Représenter l’évolution des patients
Un modèle de Markov décrit le passage d’une population entre différents états de santé au fil du temps : stable, progression, complication, réponse au traitement, rechute ou décès selon le contexte.
Cette structure est particulièrement utile pour les maladies chroniques, les cancers, les interventions préventives ou les situations où les coûts et les bénéfices s’accumulent sur plusieurs années.
Relier transitions, coûts et résultats
Chaque état de santé peut être associé à des coûts, des utilités, des risques d’événements et des probabilités de transition. Le modèle permet ensuite d’estimer les coûts cumulés, les années de vie, les QALY et les ratios coût-efficacité.

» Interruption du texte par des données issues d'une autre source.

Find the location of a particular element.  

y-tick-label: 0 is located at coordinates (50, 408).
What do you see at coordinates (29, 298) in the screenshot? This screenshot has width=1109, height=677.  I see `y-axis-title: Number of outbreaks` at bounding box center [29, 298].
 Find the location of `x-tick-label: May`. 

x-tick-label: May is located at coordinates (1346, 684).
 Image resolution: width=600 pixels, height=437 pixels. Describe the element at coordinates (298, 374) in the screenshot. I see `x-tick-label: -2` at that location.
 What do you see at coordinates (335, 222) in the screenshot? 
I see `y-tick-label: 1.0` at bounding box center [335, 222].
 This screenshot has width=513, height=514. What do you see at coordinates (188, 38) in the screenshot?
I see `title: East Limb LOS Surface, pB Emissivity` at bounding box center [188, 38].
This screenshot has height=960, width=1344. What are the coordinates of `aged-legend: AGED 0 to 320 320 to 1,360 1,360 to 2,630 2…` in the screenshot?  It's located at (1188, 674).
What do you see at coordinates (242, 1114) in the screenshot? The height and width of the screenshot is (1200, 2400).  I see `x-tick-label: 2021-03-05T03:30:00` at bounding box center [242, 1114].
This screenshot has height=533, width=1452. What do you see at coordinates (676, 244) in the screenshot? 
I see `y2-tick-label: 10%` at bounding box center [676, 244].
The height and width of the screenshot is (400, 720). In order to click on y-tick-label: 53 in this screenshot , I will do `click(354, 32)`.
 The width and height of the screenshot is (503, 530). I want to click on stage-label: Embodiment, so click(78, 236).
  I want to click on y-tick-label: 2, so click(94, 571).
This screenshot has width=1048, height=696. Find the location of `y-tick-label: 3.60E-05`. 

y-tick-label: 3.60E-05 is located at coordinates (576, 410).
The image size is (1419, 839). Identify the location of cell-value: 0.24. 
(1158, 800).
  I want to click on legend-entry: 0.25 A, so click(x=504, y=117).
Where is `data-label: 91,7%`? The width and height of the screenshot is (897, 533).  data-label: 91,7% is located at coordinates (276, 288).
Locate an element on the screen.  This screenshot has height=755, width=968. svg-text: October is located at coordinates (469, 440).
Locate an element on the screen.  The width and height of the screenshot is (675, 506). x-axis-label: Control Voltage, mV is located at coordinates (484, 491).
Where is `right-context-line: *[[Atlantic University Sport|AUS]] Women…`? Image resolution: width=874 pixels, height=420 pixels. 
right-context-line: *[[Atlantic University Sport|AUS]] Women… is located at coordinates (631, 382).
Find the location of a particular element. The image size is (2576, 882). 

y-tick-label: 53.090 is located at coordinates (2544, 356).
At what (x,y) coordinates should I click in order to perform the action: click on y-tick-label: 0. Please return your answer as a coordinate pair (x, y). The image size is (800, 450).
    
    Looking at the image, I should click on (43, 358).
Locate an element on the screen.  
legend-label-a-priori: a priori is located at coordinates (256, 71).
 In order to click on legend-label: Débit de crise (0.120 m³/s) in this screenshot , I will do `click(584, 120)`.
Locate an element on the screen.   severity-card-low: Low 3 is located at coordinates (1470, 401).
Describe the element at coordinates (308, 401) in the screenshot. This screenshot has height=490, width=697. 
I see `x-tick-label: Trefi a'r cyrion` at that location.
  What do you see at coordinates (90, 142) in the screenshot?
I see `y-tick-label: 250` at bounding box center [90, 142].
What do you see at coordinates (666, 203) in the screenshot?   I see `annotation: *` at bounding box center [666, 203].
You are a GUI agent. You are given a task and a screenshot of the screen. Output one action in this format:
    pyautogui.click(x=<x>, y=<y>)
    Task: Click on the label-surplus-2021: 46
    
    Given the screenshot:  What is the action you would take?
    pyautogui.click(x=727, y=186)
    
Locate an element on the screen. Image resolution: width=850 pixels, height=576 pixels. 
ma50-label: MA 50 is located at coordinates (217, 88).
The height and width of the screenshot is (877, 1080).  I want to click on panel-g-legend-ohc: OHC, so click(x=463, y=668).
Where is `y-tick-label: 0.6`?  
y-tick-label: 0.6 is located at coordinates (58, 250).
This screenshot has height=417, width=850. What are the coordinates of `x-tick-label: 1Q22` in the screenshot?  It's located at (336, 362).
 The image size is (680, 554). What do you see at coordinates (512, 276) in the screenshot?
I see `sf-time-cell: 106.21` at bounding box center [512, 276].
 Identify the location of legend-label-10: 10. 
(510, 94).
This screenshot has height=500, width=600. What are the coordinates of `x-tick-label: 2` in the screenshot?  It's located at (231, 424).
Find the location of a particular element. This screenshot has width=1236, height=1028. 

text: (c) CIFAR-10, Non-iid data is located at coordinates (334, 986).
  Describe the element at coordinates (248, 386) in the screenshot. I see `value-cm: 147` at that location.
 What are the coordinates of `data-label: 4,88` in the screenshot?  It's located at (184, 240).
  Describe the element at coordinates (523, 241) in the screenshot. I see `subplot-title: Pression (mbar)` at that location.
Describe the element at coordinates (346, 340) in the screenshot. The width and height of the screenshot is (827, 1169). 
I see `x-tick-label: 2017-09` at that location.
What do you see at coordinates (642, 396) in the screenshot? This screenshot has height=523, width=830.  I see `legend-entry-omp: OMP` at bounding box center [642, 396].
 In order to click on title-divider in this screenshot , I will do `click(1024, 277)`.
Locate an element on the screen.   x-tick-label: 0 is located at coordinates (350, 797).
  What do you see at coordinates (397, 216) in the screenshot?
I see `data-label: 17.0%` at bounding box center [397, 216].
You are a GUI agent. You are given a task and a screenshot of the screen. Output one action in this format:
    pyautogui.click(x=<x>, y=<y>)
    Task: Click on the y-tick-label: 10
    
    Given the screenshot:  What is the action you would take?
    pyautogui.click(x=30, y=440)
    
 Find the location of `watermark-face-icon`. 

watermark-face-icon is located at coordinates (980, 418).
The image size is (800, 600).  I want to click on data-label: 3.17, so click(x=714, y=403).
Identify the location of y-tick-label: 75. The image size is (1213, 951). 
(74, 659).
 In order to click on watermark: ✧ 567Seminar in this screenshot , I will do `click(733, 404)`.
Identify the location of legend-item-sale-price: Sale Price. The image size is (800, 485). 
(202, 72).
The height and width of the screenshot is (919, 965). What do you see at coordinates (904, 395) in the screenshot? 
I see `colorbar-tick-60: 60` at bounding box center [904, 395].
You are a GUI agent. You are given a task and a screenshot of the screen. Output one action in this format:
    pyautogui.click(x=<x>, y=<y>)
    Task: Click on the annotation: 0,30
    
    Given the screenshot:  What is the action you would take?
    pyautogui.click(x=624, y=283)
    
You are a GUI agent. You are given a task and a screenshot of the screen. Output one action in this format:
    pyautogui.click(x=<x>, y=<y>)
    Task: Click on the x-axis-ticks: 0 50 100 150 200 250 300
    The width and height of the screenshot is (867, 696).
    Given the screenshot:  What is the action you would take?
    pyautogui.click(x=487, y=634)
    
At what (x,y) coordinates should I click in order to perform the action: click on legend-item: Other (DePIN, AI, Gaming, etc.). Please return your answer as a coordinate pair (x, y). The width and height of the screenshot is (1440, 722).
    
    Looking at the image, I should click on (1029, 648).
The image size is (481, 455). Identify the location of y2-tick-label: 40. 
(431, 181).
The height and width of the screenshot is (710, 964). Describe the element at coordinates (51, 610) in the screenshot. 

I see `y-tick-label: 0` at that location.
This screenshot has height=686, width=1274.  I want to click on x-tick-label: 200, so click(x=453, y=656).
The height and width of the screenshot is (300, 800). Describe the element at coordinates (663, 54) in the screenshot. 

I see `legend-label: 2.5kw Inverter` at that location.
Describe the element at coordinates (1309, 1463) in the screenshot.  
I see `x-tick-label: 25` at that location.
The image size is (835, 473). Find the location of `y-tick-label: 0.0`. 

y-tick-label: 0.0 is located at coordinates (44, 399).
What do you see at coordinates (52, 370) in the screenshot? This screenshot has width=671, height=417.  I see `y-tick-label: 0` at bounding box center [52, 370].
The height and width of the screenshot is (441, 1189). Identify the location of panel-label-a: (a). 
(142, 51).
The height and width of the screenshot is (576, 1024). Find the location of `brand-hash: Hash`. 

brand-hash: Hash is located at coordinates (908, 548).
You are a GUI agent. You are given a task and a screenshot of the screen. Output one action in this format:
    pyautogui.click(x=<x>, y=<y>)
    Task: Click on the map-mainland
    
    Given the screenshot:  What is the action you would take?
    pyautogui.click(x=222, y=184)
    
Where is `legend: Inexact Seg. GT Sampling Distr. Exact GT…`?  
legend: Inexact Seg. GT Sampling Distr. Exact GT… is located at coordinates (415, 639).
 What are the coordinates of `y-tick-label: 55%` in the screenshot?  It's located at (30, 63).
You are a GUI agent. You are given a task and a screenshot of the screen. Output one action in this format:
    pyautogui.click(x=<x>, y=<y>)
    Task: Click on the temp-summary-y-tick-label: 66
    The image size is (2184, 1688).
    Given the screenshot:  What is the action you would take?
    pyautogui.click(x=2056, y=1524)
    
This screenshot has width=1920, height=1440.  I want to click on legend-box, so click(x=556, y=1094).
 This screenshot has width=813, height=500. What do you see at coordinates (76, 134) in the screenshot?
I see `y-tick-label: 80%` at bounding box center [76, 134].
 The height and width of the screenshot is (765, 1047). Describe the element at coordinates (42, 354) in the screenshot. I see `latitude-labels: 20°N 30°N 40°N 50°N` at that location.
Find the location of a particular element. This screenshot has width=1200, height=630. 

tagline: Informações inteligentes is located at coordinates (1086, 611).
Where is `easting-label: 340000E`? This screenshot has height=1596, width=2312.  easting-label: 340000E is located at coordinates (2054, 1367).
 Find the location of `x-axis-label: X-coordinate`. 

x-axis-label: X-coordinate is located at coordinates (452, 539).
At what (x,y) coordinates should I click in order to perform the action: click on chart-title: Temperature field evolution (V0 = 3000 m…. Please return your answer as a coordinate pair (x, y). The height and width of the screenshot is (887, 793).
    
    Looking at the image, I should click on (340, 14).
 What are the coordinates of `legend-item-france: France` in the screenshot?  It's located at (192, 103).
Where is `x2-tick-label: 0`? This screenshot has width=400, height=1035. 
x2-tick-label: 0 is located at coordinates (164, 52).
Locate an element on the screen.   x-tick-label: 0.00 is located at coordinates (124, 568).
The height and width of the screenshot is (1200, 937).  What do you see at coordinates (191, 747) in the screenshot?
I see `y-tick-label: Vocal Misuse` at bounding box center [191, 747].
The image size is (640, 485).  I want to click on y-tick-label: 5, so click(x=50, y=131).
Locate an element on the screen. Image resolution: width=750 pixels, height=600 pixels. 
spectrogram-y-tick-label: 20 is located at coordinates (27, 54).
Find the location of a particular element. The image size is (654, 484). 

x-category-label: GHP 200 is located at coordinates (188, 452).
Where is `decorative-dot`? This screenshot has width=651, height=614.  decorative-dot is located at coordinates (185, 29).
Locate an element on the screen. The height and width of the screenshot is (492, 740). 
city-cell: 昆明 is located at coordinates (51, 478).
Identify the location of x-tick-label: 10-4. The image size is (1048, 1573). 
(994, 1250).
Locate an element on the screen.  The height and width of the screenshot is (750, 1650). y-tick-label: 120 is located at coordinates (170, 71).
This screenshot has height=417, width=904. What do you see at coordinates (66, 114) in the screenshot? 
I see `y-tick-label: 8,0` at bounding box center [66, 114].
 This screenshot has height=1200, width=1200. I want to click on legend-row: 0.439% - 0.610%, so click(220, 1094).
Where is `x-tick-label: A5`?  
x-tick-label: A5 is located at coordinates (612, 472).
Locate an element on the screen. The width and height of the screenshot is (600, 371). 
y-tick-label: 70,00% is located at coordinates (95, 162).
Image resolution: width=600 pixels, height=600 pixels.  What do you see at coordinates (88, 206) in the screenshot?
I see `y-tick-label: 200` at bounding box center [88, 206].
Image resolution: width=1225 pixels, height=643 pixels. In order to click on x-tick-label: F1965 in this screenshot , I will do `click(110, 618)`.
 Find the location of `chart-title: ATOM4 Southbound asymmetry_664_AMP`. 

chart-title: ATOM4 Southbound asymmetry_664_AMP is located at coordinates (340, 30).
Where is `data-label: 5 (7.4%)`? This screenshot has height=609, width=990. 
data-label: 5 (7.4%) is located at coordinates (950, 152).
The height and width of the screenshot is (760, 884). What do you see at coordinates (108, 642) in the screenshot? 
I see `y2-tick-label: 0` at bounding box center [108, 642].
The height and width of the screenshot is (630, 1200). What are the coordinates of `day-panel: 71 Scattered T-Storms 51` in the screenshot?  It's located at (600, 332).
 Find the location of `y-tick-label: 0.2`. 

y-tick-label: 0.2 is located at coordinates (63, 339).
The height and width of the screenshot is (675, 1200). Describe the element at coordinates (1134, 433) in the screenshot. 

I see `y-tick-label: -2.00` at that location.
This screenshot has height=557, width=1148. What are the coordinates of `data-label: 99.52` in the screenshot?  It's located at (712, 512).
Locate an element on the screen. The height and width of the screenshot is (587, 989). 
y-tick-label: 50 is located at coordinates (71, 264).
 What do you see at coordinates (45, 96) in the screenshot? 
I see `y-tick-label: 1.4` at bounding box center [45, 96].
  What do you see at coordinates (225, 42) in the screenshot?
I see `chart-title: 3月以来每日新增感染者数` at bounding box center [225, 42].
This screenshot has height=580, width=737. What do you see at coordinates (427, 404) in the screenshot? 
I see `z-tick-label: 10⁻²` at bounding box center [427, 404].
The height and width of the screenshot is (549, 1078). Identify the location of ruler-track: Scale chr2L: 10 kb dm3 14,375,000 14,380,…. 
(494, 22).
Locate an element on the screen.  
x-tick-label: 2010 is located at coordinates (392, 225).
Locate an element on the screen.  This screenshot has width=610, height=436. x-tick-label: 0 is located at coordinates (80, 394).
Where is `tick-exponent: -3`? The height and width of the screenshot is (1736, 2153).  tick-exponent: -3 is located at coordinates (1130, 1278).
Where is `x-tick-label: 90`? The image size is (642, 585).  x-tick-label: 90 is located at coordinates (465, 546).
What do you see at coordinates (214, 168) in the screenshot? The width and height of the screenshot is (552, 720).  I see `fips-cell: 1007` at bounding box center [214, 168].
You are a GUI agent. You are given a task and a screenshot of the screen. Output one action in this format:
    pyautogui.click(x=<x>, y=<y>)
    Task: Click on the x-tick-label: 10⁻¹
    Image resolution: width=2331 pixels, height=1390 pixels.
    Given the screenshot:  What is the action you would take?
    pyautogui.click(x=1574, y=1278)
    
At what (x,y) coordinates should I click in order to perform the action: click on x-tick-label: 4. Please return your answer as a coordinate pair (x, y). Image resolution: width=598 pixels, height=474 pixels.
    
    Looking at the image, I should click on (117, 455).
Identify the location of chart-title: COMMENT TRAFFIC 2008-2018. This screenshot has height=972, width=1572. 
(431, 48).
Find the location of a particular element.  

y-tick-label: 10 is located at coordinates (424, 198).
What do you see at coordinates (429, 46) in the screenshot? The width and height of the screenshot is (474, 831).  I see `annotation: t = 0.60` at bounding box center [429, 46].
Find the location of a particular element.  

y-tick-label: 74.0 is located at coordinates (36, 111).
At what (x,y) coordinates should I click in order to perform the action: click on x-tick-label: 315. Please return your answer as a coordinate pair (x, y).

Sa force réside dans sa capacité à rendre explicites les hypothèses qui structurent la décision.
Choisir la bonne structure
Un modèle de Markov n’est pas toujours nécessaire. Dans certains cas, un arbre de décision ou une analyse plus simple suffit. Dans d’autres, une microsimulation ou un modèle de survie partitionnée sera plus adapté.
Le choix dépend de la maladie, de la temporalité, du niveau de détail nécessaire et des données disponibles.
Les états de santé doivent raconter une histoire clinique
La qualité d’un modèle de Markov dépend largement de la définition des états de santé. Ces états ne doivent pas être choisis uniquement pour faciliter le calcul ; ils doivent représenter des situations cliniques compréhensibles, pertinentes et différentes en termes de coûts, de risques ou de qualité de vie.
Un modèle devient plus crédible lorsque les cliniciens, économistes et décideurs peuvent reconnaître dans sa structure le parcours réel des patients.
La validation est aussi importante que la construction
Construire un modèle ne suffit pas. Il faut vérifier sa logique interne, comparer ses résultats à des sources externes lorsque c’est possible, tester les paramètres sensibles et documenter les choix qui ont été faits.
Cette phase de validation protège contre les erreurs invisibles et renforce la confiance dans les résultats présentés.
Un outil puissant lorsqu’il reste lisible
La complexité ne doit pas empêcher la compréhension. Un bon modèle doit rester auditable, documenté et capable de soutenir une discussion avec des décideurs non spécialistes.